Is "knowing the signs" of distress sufficient?

Posted Sep 18, 2020

After an attempted or completed suicide, good leaders often struggle with a sense that, because they did not see the danger someone was in, they must somehow have failed.

Clinicians who are on the front lines of mental warfare feel this as well, though we often fail to be vulnerable enough to share this. So, let’s go there.

On Feb. 24, 2012, I was in the hospital, bringing my newborn daughter into the light of the life ahead of her. A few weeks later, when I returned to my job as a front line psychologist in a clinic serving veterans, I discovered that on the same day, at the same time as my daughter was being born, one of my patients was in a different unit of the same hospital—having his stomach pumped after he tried to extinguish the light of life within himself.

I’m ashamed to admit this, but my first reaction was anger. My first thought was “How could he do this to me?!” As a psychologist, I know that anger is usually a cover-up for more vulnerable emotions. When I dug below my anger, I found a deep well of fear and sadness and helplessness.

As I write about in my recently published book WARRIOR: How to Support Those Who Protect Us,  this was a familiar mix of emotions: I had seen it before, on the faces and in the eyes of my patients, when they came to sessions after losing a battle buddy, someone who had survived the onslaught of the enemy but then fallen—to their own hand.

In these sessions, as for me now, there was an initial surge of rage that bounced around the room, with no clear target. And just below this rage, there was fear and sadness and helplessness.
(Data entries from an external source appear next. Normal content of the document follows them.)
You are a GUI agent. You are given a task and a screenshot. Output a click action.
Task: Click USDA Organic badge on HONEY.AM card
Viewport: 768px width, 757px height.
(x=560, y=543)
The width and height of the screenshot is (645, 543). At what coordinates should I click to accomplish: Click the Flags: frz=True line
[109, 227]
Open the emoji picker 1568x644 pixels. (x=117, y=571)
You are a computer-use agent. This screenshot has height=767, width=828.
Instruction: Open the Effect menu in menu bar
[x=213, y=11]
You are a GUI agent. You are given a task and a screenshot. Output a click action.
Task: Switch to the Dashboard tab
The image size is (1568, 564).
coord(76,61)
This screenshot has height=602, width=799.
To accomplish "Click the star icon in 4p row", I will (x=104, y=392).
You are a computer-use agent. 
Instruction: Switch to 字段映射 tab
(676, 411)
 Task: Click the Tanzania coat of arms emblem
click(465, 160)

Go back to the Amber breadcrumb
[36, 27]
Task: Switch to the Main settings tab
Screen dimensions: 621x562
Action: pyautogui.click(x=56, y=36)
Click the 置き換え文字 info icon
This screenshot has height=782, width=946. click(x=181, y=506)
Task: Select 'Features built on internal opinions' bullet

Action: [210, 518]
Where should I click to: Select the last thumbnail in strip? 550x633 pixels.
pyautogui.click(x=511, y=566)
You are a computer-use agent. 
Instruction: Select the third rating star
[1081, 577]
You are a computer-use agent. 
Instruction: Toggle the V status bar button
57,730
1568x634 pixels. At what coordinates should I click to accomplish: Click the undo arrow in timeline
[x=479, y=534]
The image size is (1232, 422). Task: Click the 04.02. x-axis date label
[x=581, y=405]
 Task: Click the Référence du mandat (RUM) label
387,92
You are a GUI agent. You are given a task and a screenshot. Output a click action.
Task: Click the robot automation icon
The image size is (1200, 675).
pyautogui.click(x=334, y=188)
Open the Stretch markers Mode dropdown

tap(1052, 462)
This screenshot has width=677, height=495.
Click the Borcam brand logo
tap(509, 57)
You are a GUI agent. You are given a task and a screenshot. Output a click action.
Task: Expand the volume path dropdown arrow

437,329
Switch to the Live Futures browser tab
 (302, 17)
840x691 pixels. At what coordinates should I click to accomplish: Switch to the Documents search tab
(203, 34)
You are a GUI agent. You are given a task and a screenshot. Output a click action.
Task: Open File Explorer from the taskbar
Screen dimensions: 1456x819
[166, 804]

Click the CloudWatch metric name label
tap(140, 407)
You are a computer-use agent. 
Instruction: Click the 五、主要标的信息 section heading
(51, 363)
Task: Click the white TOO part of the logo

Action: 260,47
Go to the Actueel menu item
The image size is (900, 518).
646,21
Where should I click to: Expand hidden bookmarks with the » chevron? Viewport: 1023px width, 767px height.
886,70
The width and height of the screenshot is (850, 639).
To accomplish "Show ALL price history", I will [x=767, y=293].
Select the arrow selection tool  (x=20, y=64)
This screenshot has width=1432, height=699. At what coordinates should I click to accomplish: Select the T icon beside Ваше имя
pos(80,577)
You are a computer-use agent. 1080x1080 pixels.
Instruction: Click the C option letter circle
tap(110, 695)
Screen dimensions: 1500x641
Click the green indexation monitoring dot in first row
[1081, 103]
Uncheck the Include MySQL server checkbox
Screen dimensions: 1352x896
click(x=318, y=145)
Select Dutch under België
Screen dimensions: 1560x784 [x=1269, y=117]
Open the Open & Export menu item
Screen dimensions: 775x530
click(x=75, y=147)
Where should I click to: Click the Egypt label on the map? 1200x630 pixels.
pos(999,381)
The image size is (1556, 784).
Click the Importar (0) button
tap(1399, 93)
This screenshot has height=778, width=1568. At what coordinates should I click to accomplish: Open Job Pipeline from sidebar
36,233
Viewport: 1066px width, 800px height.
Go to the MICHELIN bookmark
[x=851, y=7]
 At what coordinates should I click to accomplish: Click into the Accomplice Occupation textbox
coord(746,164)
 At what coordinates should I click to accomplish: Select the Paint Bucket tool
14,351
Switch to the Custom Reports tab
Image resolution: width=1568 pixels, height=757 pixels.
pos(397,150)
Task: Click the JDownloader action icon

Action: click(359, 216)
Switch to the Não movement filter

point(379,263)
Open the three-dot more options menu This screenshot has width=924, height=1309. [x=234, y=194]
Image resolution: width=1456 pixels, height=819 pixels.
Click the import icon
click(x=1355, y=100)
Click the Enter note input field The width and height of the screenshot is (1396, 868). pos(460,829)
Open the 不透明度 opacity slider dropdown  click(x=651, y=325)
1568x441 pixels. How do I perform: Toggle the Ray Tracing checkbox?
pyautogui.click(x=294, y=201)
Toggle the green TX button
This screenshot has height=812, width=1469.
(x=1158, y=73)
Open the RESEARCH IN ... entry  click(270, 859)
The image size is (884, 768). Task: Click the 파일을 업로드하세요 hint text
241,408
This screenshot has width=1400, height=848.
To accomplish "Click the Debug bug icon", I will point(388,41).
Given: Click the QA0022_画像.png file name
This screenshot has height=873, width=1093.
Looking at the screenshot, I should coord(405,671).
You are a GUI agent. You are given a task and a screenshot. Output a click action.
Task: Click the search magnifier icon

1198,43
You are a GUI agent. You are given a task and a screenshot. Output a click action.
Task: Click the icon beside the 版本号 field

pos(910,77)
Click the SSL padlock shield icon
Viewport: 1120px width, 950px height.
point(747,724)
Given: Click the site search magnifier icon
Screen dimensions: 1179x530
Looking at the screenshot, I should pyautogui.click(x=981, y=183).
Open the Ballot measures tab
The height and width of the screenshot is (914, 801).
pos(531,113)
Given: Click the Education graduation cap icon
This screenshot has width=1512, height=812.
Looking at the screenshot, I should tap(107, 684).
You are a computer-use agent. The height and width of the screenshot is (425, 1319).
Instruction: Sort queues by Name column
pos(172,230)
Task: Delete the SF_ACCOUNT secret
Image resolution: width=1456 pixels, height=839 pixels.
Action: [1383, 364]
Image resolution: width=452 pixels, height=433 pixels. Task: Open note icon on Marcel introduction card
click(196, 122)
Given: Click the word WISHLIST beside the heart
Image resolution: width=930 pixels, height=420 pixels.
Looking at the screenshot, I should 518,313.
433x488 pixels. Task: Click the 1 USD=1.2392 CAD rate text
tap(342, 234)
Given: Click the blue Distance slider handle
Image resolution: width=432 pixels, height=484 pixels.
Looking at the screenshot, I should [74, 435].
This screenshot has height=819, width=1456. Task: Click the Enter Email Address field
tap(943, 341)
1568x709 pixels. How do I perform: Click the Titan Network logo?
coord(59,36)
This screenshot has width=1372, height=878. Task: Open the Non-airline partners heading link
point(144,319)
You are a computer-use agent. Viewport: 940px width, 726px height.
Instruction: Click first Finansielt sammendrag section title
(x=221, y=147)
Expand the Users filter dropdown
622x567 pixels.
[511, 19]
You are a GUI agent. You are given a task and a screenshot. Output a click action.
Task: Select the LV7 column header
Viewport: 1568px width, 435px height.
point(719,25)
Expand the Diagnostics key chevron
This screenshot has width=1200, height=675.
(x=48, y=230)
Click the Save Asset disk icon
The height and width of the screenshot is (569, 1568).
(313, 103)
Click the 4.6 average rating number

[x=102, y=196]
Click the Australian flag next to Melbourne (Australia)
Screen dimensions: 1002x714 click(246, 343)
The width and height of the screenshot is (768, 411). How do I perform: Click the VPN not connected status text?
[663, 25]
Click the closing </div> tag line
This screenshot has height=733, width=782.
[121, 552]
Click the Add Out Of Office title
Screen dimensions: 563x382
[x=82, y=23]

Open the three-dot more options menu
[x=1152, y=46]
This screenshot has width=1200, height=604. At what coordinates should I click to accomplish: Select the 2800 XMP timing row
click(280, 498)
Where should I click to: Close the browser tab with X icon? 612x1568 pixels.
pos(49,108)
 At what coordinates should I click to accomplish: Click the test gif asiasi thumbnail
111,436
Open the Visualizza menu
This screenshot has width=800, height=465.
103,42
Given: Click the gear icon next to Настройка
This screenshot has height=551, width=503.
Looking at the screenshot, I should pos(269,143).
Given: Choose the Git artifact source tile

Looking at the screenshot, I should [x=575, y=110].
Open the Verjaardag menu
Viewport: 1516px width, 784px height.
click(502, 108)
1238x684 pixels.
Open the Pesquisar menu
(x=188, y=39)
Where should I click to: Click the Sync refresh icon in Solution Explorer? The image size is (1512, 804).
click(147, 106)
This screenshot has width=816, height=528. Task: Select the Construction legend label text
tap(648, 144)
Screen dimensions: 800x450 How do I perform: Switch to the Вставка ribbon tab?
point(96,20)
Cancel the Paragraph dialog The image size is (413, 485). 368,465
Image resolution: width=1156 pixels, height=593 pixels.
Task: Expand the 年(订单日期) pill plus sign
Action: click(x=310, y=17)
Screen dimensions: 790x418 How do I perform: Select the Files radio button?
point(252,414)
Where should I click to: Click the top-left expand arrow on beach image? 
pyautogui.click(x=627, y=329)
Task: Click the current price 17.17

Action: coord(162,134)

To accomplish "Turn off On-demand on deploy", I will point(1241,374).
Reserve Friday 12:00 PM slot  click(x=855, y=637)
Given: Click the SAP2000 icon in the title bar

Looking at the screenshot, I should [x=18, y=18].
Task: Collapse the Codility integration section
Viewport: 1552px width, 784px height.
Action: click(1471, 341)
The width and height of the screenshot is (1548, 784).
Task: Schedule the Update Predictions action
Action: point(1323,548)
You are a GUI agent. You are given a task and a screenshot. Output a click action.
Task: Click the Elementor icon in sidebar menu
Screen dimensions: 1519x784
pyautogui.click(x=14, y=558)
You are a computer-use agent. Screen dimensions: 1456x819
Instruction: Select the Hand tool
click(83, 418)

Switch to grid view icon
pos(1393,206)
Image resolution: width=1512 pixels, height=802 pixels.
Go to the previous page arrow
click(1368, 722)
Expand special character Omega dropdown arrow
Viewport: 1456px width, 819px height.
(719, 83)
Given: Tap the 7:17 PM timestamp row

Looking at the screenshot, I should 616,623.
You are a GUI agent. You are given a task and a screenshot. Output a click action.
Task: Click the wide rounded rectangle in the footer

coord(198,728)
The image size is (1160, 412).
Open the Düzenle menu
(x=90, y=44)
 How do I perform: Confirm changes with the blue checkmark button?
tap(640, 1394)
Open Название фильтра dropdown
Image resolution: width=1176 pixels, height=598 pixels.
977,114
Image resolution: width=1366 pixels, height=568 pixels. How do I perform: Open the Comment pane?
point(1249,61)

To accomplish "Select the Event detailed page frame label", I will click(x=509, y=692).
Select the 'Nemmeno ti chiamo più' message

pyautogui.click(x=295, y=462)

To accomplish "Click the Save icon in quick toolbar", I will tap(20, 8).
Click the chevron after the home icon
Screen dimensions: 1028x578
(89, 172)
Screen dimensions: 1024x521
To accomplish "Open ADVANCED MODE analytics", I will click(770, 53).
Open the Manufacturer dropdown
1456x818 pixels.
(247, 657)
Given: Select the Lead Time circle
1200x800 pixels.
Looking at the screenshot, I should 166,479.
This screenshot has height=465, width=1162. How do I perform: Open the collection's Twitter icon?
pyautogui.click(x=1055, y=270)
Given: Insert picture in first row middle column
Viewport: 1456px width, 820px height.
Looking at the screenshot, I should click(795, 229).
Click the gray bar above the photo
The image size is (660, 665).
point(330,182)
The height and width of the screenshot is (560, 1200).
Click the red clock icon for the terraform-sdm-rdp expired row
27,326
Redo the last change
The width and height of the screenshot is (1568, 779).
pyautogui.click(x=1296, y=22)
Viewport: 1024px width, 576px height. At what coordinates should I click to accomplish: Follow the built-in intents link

Like me, they asked questions with no clear answers, gut-wrenching questions like:

“What does it mean about me and our relationship that he didn’t tell me how much pain he was in?”

“Why didn’t she trust me with this? Doesn’t he know that I would have dropped everything and gotten on the next plane if she had just trusted me with this?”

“If someone this strong could die by suicide, what does that mean for me?”

In addition to the fear, there were pervasive doubts about things like: "If I couldn’t see this coming, then what does this mean for others that I could lose? What else am I missing?”

These questions, this agony, are common to many people, and the theme is that those who care are the ones who struggle with these painful feelings.

After the suicide of a patient, clinicians tell me that, for a while, they often struggle to trust their clinical instincts. They may experience heightened hypervigilance about the potential loss of another patient.

Suicide prevention programs often emphasize teaching people to recognize the signs of suicide. We seem to hold the assumption that the signs are likely to be detectable.

For those of us whose clinical focus is treating service members, veterans and first responders, what I think we forget sometimes is that our nation’s warriors are professionally good at concealing their pain. I’m not saying that it’s bad to be trained in recognizing the signs. It’s good to know the signs—but it’s also important to balance this with the understanding that no one has psychological X-ray vision.

And it’s not realistic to put pressure on leaders—or clinicians—to read between the lines as though they do have some sixth sense. The other half of the equation is this: We must also overcome the barrier of stigma and shame and set a culture where people can feel safe to say “I’m not OK.”

The suicide attempt of a soldier, sailor, marine, airman, or a clinical patient to suicide is not sufficient as evidence of a failure of exercising one’s role. Feeling responsible for things we cannot control only causes pain that is often unproductive. If people turn this pain into guilt or a sense that they “should have done” something else, then this can even put them at heightened risk for negative outcomes themselves.

Knowing signs is not sufficient; responsibility also lies with us when we suffer to step across the line of fear and tell those we love and trust that we need them. In any relationship, even in the clinical relationship, trust is a two-way street.